Do you believe that they are prevalent in "real life" as they are here on Y!A?
@sizesmith: I realize children in the U.S. (here either) don’t go to orphanages. I was repeating something I read on here recently.
Just to add, I’m aware that orphanages DO exist, in the form of group homes, but in relation to infant Adoption, I was referring to the stereotypical orphanage full of HWN’s in rows of basinettes just waiting to be adopted.

Some people really believe this to be a reality. Yikes.
@I Didn’t Say That: I’m really sad to hear you say those things…I can understand where you’re coming from, but I haven’t really had that same experience. We never considered Private Adoption, and several of the other families we know who have gone through S.S. didn’t either. I’m not implying AT ALL that what you’re saying isn’t true, only that I haven’t personally seen/heard that. Wow. Heartbreaking.

This is a great question, and it is something that frustrates me to no end. Newborn adoption and foster care adoption are two entirely different things, yet they are lumped together. The circumstances leading to adoption are entirely different. The adoption itself is entirely different. The differences are HUGE.

It frustrates me when Infant Adoption is the clear topic, yet someone has to throw in their two cents about an abusive foster care situation that is irrelevant to the newborn private agency adoption or vice versa. It is really disturbing when someone posts in this manner deliberately trying to muddy the waters.

Unfortunately, I think this is just as common in real life as it is on Y!. I wonder what would happen if we had two boards? One for newborn private agency……and one for foster care adoptions.

Infant Adoption

March 9, 2010

Reforms to U.S. infant adoption practices??

I have just read an amazing essay written by a first/birth mother – Heather Lowe – written in 1999 – in regard to suggestions for reform in adoption.

http://www.adopting.org/BirthmothersViewOfAdoption.html

It’s lengthy (grab a coffee) – but I would appreciate views on the essay if you have the time to read it.

Many of these practices do not occur in Australia or the UK.

Do you think these reforms are achievable in the U.S., where adoption numbers per year are quite astounding??
(over 130,000 per year)

Do you think that prospective adoptive parents would benefit from reading this before adopting??

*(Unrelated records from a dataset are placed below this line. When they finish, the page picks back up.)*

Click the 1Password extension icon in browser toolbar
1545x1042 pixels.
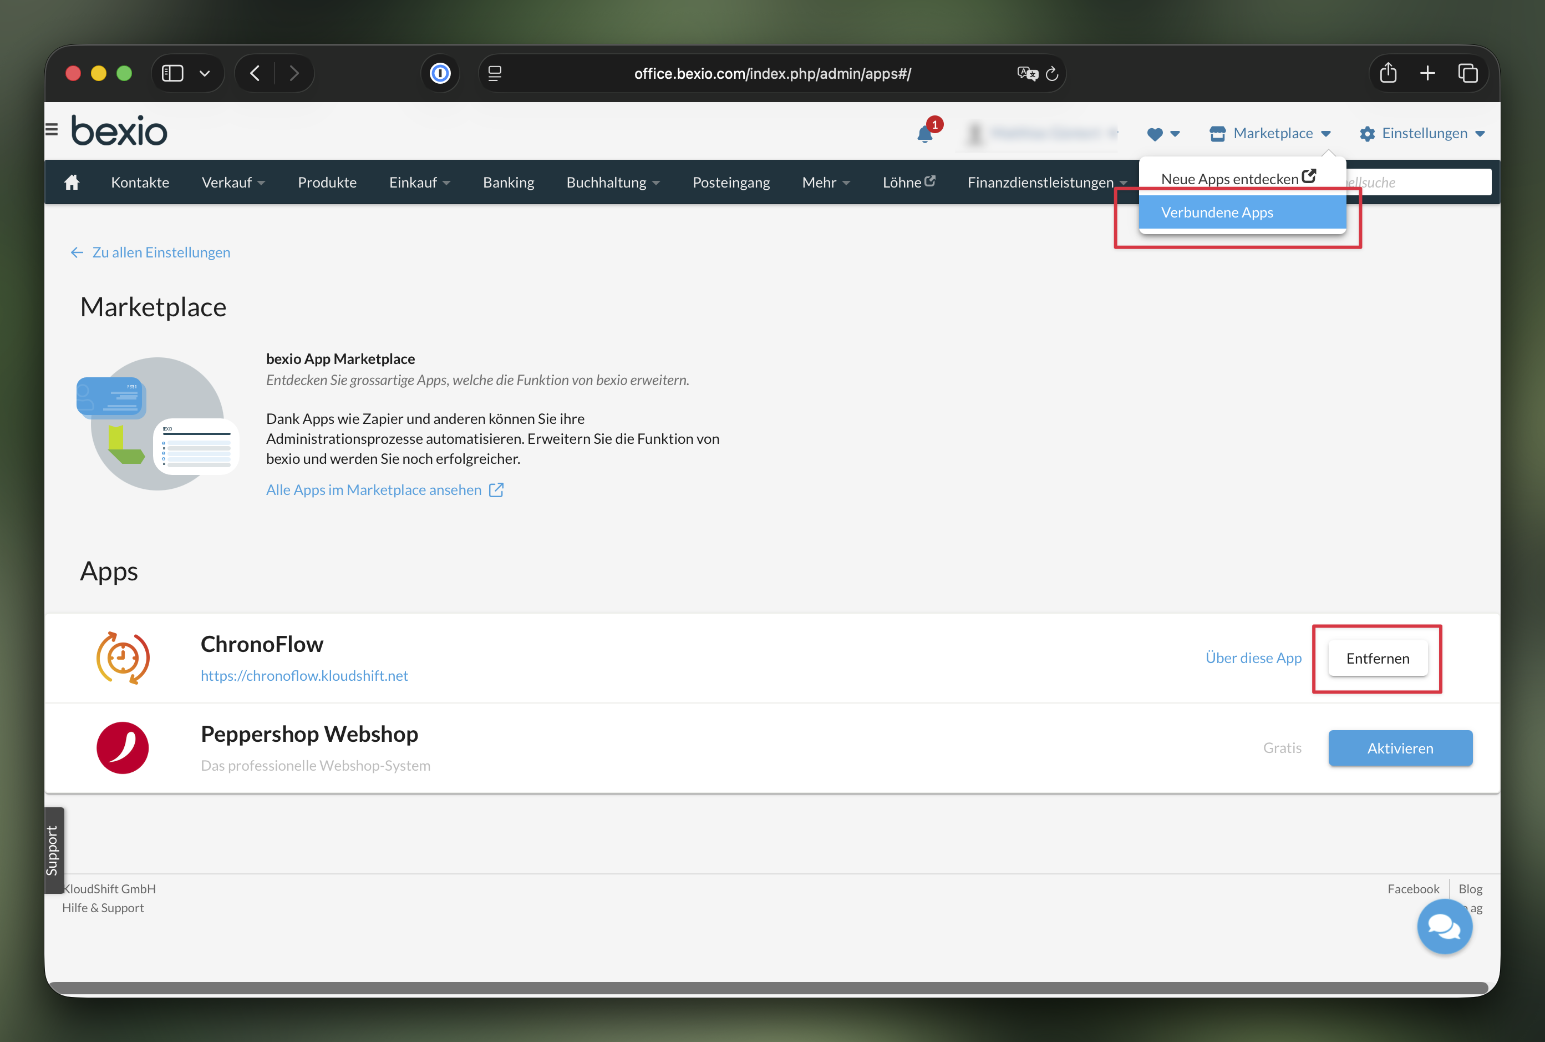click(440, 73)
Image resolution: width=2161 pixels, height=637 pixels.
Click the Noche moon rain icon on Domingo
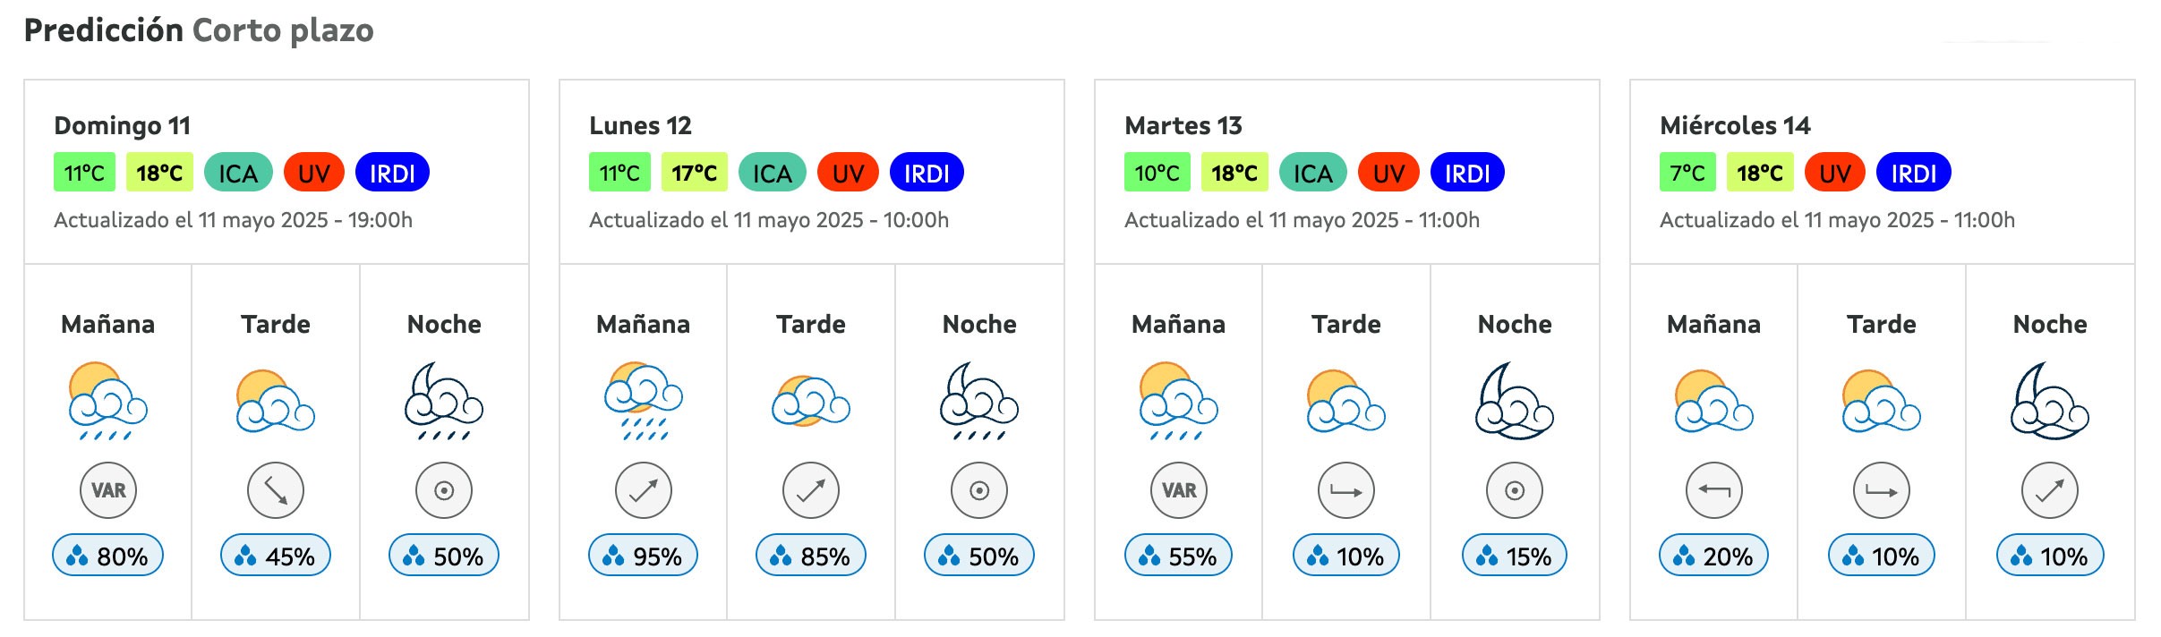(x=444, y=401)
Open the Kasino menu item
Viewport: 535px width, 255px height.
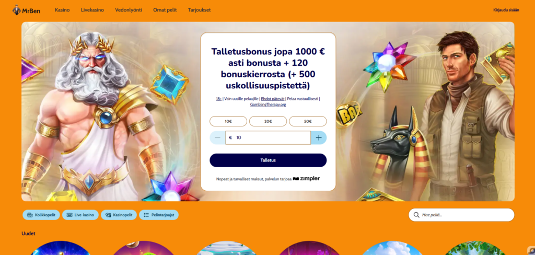62,10
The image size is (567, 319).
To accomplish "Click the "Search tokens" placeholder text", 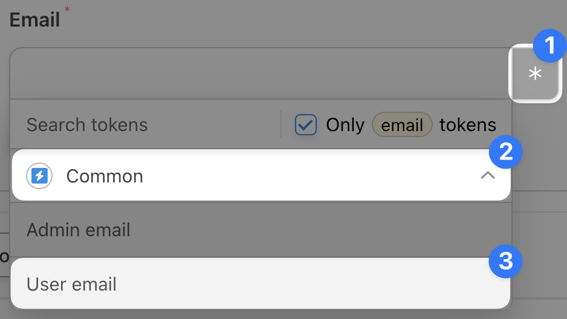I will coord(87,125).
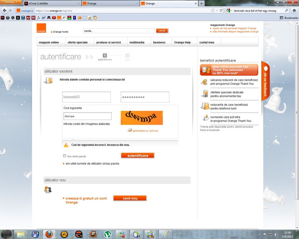
Task: Reload the page with the refresh icon
Action: pyautogui.click(x=221, y=11)
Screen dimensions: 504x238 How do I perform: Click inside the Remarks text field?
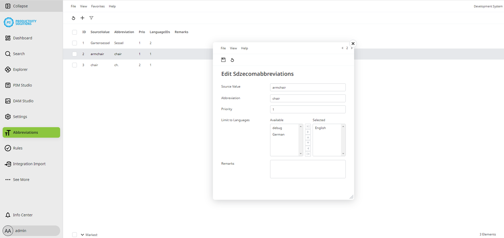pos(308,169)
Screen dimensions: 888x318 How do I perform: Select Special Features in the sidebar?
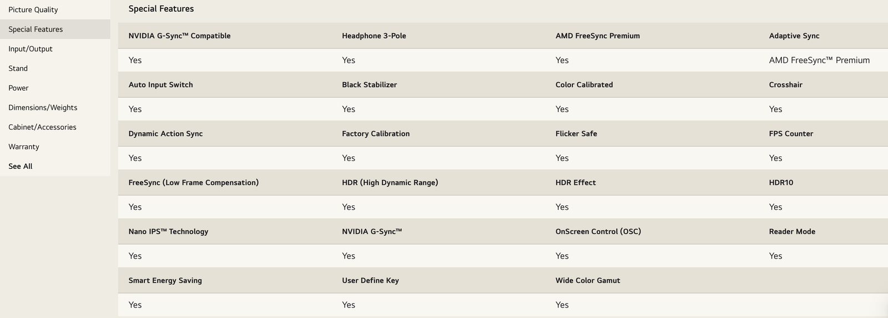36,29
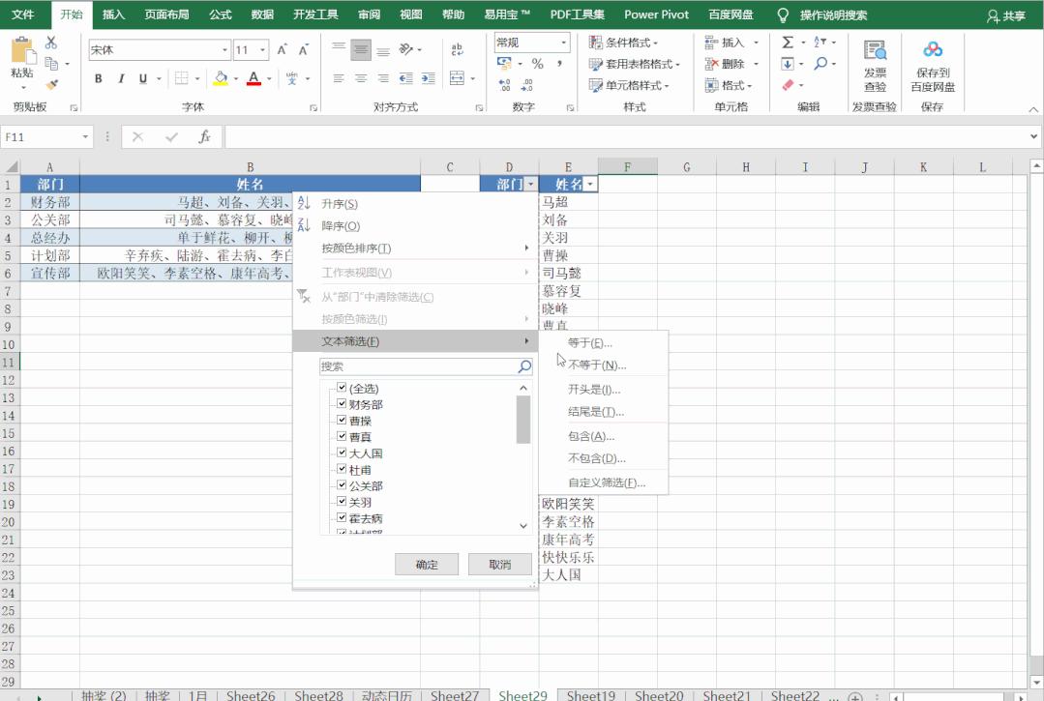Uncheck the 曹操 filter entry
This screenshot has height=701, width=1044.
pos(343,421)
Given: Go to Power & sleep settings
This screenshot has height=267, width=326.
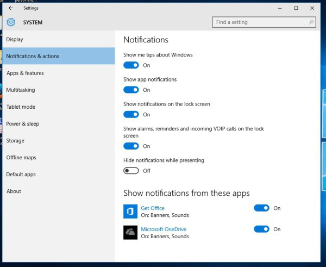Looking at the screenshot, I should [x=23, y=123].
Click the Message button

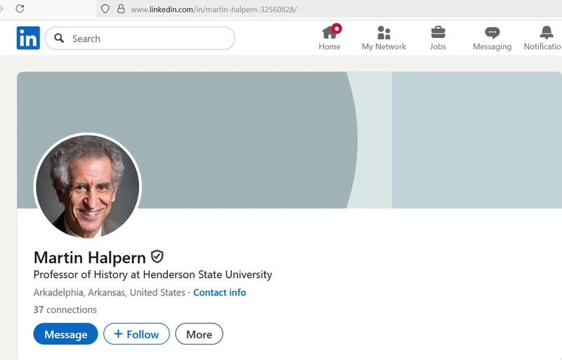(x=65, y=334)
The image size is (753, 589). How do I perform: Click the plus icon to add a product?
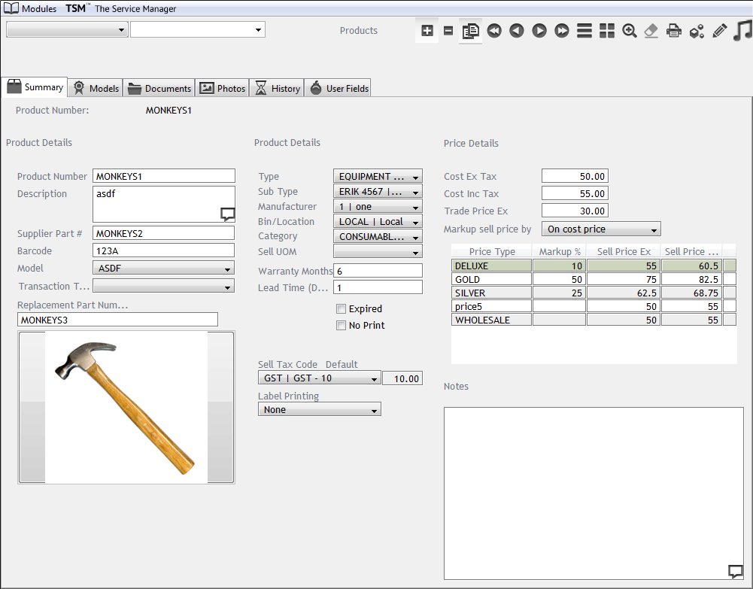[427, 31]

The nine basic points in the essay should be implemented ASAP. They would benefit all parties involved. And yes, PAPs ought to read this sort of thing. I’m frightened at how naiive some of them are. When they fail to educate themselves, they not only risk the mental health of any kids they adopt, they risk getting scammed.

Will it happen? I don’t know. Perhaps if we could convince PAPs that the number of adoptions wouldn’t drop if Adoption were more ethical, more of them would get behind reforms.